The effects of TGF-β are mediated by a complex network of intracellular signaling events. Smad proteins are considered to be the major signaling intermediaries for the stimulatory effects of TGF-β in fibroblasts . However, the profibrotic effects of TGF-β activation can be mediated by smad-independent signal transducers, such as MAP kinases, PI3K/Akt , focal adhesion kinase, tyrosine kinase c-ABL, Wnt , and early growth response 1 . In this study, we demonstrated that ApoJ-exposed macrophages secrete biological mediators that antagonize TGF-β1 signaling in MLg cells by partially blocking Smad-independent signaling pathways, such as p38 MAP kinase, JNK1, and PI3k/Akt, but have little effect on Smad-dependent signaling pathways and ERK1/2. However, the inhibition of the p38 MAP kinase, JNK1 and PI3K/Akt pathways was incomplete, suggesting that alternative signaling cascades are contributing to the inhibition of TGF-β1-mediated fibroblast activation by ApoJ-exposed CM.
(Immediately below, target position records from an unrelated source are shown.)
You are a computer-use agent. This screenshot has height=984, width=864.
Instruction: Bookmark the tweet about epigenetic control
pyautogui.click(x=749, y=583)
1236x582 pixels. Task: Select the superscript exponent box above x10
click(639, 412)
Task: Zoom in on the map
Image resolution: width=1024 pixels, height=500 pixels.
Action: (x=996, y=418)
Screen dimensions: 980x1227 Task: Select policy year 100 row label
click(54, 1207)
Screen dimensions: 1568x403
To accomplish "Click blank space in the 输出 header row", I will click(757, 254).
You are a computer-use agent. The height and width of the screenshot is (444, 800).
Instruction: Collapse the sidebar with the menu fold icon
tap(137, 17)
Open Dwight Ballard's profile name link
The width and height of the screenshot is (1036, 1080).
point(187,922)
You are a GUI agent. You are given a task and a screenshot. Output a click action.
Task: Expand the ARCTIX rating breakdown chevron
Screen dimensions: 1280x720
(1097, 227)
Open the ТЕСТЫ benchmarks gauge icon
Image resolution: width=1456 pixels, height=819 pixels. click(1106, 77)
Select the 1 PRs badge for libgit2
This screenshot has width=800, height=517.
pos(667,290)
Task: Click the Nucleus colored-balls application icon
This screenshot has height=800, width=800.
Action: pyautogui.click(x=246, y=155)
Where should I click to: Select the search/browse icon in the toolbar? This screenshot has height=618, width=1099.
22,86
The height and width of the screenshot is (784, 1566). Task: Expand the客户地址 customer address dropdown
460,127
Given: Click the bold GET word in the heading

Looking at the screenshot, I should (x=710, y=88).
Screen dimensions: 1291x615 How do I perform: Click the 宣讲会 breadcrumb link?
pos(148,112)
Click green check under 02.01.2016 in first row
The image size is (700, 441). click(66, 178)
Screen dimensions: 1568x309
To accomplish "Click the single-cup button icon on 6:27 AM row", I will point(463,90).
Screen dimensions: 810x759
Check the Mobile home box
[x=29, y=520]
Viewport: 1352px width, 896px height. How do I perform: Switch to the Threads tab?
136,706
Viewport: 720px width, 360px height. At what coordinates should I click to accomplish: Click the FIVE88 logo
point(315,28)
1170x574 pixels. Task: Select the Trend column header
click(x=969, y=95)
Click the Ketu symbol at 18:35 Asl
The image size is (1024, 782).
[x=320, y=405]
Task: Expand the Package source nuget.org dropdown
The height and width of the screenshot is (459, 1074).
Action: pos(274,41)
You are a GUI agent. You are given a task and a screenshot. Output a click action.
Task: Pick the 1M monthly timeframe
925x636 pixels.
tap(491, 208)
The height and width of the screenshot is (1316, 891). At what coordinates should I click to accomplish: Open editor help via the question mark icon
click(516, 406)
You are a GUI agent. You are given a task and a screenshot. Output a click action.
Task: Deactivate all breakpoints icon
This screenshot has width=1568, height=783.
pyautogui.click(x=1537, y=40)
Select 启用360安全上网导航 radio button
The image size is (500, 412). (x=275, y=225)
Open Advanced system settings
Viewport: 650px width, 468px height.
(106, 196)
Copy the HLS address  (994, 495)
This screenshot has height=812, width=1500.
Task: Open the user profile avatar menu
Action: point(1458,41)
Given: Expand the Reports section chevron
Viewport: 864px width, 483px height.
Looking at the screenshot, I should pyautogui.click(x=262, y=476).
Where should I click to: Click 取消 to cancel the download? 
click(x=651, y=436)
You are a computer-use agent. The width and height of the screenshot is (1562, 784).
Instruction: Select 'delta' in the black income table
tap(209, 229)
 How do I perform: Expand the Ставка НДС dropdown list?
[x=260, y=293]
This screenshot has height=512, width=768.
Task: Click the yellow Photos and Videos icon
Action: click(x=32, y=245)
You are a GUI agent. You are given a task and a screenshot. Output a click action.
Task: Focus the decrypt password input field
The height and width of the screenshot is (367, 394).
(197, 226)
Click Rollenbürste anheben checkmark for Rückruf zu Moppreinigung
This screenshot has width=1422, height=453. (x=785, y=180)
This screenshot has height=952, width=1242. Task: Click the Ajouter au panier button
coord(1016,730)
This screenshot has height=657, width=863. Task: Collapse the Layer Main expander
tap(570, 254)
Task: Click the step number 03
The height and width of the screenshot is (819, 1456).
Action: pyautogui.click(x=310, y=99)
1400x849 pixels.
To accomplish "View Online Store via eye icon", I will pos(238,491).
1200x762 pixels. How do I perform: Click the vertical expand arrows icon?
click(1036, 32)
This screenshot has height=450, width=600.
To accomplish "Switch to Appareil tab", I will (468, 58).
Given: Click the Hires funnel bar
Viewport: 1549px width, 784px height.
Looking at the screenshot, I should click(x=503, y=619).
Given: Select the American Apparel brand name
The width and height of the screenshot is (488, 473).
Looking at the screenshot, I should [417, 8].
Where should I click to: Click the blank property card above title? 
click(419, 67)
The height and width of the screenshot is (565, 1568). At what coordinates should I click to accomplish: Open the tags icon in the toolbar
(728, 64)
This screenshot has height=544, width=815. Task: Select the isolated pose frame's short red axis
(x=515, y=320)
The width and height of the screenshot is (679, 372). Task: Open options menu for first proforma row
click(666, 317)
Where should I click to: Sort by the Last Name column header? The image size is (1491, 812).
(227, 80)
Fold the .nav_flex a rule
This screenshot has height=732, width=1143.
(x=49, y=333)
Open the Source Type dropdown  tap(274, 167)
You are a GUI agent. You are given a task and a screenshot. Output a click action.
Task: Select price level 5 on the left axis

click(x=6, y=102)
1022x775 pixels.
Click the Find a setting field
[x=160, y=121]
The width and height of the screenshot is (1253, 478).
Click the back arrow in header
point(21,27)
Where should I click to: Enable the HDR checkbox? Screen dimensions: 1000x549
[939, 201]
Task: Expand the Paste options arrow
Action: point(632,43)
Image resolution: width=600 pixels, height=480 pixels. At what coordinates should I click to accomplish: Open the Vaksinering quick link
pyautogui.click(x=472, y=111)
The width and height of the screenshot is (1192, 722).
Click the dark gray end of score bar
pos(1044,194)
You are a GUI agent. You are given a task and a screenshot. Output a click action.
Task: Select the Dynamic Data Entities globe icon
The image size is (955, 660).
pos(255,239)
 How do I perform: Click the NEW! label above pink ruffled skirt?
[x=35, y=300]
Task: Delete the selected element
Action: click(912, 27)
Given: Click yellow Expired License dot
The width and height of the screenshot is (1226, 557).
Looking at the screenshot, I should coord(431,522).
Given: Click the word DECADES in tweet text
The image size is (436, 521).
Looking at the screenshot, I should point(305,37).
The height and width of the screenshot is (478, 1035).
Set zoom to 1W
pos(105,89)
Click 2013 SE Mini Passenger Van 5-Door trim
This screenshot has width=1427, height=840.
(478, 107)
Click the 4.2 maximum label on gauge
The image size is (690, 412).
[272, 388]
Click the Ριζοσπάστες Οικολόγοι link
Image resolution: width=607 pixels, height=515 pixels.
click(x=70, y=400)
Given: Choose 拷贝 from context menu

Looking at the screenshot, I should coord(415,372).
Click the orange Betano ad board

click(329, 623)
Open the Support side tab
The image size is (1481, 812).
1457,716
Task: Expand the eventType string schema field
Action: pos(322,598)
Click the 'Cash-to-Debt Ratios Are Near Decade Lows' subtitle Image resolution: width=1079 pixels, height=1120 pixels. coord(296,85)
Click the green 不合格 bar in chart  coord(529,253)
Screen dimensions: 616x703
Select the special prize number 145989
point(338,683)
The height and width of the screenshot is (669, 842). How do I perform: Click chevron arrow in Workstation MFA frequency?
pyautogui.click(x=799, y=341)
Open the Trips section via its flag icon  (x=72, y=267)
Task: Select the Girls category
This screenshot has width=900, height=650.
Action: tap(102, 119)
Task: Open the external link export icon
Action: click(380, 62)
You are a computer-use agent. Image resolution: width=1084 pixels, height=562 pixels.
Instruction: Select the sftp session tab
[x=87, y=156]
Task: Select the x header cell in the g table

We previously demonstrated that RAW 264.7 cells and primary peritoneal macrophages secrete COX-2-derived PGE2 and PGD2 and RhoA-dependent HGF in response to apoptotic cells [12, 21], and these bioactive mediators mediate an anti-EMT effect on fibroblasts . In the present study, MLg treatment with exogenous PGE2, PGD2, or HGF reduced TGF-β1-induced increases in myofibroblast phenotypic markers. Furthermore, knockdown of COX-2 or RhoA expression in RAW 264.7 cells or MLg treatment with PGE2, PGD2, or HGF receptor antagonists reversed the inhibitory effect of ApoJ-exposed CM on TGF-β1-induced MLg activation. Nonetheless, further studies will be needed to determine whether ectopic expression of COX-2 or RhoA in a COX-2low or RhoAlow in a macrophage cell line can rescue the cells from EMT and fibrotic response. Similarly, others studies have demonstrated that PGE2 binding to EP2 on lung fibroblasts tempers the profibrotic, activating effects of TGF-β  and the migratory effects of fibroblast growth factor . Additionally, PGD2 binding the DP receptor inhibits TGF-β-induced collagen secretion  and, in hepatic and renal fibrosis, HGF administration significantly reduced the deposition of extracellular matrix [34, 35]. Taken together, these data indicate that the PGE2-EP2/4, PGD2-DP1/2, and HGF-c-Met axes may prevent fibrosis by suppressing ECM production and inhibiting myofibroblast differentiation. Interestingly, addition of all these mediators together did not result in synergistic effects, suggesting that these signaling axes converge on the same target to inhibit TGF-β1-induced MLg activation.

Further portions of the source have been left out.